Page MenuHomePhabricator

Identify "first responders" for "all" "components" deployed on Wikimedia servers
Closed, ResolvedPublic

Description

This came out of the Echo+CentralAuth failure to login incident's retrospective.

Note: The quotes in the task title should be taken as scare quotes in the sense that they are either aspirational ("all") or will be defined as we go ("first responders", "components").

Previous attempts (which may or may not be solution to this problem):

  • mw:Developers/Maintainers
    • First (?) attempt started in 2012
    • collectively maintained by the developer community
    • Now (2017-03-23) canonical version, as far as @greg is concerned
  • Extension blame map (gdoc) - last edited July 26th, 2016 (as of 2016-08-23)
    • Initiated by @Jdforrester-WMF, @greg had previously reviewed.
    • High duplicity with mw:Developers/Maintainers but with a different perspective (WMF team vs person)
    • Now (2017-03-23) most likely out of sync with the more up to date mw:Dev/Maint
  • Team specific attempts:

See also:

Event Timeline

greg created this task.Jul 21 2016, 11:13 PM
Restricted Application added a subscriber: Aklapper. · View Herald TranscriptJul 21 2016, 11:13 PM
greg updated the task description. (Show Details)Jul 21 2016, 11:19 PM
greg added a subscriber: Jdforrester-WMF.
greg added a comment.Jul 22 2016, 12:16 AM

As this task is short without all of the context, I am going to paste here my answer to someone who already asked the most important (unanswered as of yet) question:

What does it mean for code to be owned in this context?

I actually don't want to use the word "owned" or any variations from now on in this work. It gives the wrong impressive and caused a lot of consternation in the retrospective. It will again for almost anyone who reads anything about this work without all of the context and knowing the things that were said but not written down in the retro. Oh imprecise English :).

For now I'm going with "responsible parties" but "first responders" is in fact closer to the intended purpose. Another proposal was "Fixers".

The intended purpose is basically "who should RelEng assign a task that is blocking deployment and/or causing problems in production that needs to be resolved quickly whether or not they are the people who do the actual fixing or instead coordinate with the right people who do."

At some big website companies the RelEng team (or comparable) have a list of first responders for all things (again, even here I'm unsure of "all") that they can ping for these issues. That position is normally a rotating one within the team to alleviate the burden. I see this work as somehow making our own version of that but within the limitations that we have (ie: A, some things could have volunteers in that position who we can't expect a very short SLA for response time and B, boy does no one want to own MW Core).
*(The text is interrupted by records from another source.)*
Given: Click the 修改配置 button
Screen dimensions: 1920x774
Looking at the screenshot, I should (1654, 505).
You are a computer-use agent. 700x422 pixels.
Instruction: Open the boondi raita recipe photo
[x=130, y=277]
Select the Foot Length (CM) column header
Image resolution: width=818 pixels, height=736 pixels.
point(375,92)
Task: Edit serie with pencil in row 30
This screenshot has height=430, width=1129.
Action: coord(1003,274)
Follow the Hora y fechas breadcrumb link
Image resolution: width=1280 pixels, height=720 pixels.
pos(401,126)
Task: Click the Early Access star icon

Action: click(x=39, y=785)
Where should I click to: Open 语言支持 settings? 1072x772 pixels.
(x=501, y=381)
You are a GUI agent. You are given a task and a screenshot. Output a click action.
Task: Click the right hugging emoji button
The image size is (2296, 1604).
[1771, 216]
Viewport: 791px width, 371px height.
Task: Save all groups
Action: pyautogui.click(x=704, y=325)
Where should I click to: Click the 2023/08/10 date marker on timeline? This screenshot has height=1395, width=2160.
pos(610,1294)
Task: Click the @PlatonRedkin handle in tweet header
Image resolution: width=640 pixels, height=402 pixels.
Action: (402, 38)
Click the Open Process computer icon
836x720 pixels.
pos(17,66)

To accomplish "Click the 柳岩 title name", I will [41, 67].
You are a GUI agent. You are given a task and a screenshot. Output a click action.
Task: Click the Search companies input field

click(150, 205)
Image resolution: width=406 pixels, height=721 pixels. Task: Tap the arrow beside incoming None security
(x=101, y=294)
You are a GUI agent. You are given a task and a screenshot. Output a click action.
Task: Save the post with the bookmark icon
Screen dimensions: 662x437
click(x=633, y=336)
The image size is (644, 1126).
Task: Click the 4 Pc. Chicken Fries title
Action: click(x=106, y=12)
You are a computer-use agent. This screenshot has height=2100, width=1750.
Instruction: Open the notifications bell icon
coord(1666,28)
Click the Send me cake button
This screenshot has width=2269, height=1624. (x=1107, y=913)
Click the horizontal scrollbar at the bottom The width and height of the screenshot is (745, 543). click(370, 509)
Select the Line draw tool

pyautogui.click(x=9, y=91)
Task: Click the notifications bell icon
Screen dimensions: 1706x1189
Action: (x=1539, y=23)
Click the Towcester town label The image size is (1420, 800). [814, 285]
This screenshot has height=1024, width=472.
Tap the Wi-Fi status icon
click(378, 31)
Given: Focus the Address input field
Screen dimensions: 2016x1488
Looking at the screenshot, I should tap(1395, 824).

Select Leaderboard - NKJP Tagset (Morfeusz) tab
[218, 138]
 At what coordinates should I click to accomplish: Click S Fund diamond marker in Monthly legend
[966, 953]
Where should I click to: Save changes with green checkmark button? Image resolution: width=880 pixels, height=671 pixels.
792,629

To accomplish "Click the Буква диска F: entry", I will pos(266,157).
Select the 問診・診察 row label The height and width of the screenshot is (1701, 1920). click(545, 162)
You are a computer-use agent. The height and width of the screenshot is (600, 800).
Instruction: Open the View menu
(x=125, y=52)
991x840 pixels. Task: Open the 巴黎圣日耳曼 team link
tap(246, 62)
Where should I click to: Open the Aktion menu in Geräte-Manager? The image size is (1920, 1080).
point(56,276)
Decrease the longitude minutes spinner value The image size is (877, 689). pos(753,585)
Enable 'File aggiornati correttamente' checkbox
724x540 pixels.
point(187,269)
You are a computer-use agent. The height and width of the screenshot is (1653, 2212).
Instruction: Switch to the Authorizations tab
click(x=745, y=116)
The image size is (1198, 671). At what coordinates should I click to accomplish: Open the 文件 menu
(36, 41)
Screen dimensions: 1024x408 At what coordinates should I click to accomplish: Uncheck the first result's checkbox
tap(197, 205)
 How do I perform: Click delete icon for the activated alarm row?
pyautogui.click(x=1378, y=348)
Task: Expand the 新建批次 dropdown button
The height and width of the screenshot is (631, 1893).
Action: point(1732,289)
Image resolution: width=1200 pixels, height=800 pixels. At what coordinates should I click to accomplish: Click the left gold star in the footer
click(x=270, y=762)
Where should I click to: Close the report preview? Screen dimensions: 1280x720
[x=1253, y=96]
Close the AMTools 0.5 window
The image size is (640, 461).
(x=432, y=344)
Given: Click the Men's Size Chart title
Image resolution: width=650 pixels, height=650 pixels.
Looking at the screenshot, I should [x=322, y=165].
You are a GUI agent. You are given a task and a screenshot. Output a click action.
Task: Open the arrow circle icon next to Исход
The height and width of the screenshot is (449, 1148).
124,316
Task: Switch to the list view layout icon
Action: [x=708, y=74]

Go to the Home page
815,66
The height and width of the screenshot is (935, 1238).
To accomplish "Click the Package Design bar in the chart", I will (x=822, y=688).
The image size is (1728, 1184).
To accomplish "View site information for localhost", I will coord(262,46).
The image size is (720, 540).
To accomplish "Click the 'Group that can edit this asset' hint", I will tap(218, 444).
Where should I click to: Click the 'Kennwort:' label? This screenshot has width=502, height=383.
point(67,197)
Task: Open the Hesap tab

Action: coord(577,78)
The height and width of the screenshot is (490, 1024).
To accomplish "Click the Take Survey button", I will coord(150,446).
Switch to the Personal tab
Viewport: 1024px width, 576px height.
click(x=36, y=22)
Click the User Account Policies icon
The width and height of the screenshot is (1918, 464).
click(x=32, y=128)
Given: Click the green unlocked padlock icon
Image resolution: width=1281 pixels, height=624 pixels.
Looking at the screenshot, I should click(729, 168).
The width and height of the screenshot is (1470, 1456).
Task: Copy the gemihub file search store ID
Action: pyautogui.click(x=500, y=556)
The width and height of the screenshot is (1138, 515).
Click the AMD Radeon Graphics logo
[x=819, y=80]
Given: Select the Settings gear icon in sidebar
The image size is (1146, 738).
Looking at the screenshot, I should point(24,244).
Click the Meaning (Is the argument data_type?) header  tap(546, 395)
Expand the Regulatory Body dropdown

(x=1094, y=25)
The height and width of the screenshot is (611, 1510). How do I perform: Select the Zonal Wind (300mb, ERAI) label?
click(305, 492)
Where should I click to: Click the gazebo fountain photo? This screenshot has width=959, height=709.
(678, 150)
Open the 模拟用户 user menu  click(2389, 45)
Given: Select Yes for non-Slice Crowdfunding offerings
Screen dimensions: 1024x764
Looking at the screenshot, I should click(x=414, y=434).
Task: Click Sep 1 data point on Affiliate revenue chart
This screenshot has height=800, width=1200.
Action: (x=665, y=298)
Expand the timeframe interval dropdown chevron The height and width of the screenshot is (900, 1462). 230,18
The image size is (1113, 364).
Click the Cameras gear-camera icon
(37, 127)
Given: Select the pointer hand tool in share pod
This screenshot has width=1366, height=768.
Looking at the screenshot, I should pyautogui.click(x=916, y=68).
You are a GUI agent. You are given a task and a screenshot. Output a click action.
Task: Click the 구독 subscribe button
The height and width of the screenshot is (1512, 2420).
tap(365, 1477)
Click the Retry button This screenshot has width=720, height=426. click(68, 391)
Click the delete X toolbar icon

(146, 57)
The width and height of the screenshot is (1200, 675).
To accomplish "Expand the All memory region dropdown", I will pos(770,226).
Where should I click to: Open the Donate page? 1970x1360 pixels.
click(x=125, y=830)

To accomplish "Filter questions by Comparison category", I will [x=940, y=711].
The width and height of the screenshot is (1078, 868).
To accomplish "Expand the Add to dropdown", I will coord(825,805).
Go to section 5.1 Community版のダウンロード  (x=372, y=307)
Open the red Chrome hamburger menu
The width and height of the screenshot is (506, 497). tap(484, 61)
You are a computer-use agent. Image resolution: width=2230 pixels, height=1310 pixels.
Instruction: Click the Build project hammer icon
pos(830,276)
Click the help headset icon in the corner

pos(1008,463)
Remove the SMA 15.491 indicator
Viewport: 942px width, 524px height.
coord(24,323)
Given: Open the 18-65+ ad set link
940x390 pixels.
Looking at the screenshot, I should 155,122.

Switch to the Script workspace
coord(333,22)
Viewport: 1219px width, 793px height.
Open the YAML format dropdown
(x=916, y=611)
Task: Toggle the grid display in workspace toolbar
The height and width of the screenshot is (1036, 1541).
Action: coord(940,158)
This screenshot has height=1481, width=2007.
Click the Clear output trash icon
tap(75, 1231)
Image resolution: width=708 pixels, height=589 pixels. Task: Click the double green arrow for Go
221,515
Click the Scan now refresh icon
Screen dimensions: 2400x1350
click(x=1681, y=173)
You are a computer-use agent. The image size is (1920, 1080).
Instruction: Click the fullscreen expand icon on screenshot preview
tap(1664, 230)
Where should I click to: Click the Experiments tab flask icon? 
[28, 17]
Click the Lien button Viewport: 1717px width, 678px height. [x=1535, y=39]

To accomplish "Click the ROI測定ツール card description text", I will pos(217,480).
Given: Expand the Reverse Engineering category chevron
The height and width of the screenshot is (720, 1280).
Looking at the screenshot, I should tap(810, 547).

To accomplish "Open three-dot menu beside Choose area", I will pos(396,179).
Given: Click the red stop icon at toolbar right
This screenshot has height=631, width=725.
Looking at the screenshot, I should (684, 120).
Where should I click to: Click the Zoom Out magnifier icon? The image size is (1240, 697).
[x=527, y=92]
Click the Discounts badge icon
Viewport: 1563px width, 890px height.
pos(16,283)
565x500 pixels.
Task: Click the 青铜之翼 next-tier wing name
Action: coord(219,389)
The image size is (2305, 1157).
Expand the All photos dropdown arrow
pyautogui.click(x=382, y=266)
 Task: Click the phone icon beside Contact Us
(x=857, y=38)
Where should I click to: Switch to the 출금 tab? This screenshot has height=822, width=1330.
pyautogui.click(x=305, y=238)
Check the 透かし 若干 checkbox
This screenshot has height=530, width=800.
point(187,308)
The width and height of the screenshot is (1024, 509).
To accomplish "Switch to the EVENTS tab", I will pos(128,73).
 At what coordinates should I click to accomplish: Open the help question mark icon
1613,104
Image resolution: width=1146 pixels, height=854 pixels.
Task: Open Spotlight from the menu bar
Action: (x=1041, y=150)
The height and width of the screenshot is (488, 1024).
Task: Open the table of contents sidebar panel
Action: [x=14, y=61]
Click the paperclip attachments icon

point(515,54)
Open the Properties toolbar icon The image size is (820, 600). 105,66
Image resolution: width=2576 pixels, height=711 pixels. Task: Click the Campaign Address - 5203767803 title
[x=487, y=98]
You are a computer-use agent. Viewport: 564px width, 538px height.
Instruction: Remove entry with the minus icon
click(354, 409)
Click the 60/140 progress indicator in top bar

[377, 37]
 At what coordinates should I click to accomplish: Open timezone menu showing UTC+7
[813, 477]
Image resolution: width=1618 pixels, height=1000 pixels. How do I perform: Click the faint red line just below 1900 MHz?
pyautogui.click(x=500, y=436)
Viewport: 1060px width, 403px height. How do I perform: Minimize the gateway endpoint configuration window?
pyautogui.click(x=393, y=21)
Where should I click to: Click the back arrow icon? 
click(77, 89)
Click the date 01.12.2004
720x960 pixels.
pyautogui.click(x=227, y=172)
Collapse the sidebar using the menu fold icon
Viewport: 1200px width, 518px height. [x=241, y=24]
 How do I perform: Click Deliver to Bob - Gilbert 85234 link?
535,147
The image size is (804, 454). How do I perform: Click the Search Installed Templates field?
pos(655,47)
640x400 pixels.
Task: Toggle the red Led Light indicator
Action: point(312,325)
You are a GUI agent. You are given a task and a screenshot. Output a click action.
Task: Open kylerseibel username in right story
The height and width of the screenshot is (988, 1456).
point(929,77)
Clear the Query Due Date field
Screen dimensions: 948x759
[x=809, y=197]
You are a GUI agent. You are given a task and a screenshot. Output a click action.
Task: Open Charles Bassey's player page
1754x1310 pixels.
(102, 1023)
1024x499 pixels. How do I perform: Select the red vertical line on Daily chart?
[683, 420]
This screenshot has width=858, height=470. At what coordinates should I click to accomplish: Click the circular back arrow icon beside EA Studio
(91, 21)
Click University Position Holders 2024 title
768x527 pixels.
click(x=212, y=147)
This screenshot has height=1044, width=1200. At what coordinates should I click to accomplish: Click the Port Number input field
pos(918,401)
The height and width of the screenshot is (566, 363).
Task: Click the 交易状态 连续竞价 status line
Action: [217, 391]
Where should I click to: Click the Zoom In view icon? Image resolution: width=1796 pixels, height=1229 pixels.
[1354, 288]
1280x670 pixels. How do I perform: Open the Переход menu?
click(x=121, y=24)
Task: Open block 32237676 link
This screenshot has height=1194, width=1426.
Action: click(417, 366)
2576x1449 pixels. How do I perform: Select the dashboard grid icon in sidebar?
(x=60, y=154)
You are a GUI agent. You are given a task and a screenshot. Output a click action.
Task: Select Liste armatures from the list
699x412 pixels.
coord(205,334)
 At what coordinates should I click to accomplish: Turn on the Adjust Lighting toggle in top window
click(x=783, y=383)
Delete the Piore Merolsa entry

greg added a comment.Jul 22 2016, 12:21 AM

Scare quoting "components" as well just to call it out that defining what is and isn't included here is also a part of it.

My initial take is: MW extensions, services (eg: parsoid or rcstream), and some dissection of MW Core itself.

greg renamed this task from Identify "responsible parties" for "all" components deployed on Wikimedia servers to Identify "responsible parties" for "all" "components" deployed on Wikimedia servers.Jul 22 2016, 12:22 AM
greg updated the task description. (Show Details)
greg added a comment.Jul 22 2016, 12:28 AM

Comments for the record :)

The pro-activeness of Reading team to create their page is awesome and I greatly appreciate it and wanted to extend it to other teams when I first saw it.

Editing/VisualEditor did the same with that spreadsheet and is/was greatly appreciated as well.

greg updated the task description. (Show Details)Jul 22 2016, 12:34 AM
greg moved this task from Backlog to In Progress on the User-greg board.Jul 22 2016, 4:19 PM
greg added a comment.Jul 22 2016, 5:30 PM

And https://www.mediawiki.org/wiki/Talk:Developers/Maintainers#Kill_extensions.27_.22Maintainers.22_data points out that for MW Extensions some of this information is maintained on the relevant Extension: page. I note, however, in some cases "Author(s)" and "First Responder" will not be the same.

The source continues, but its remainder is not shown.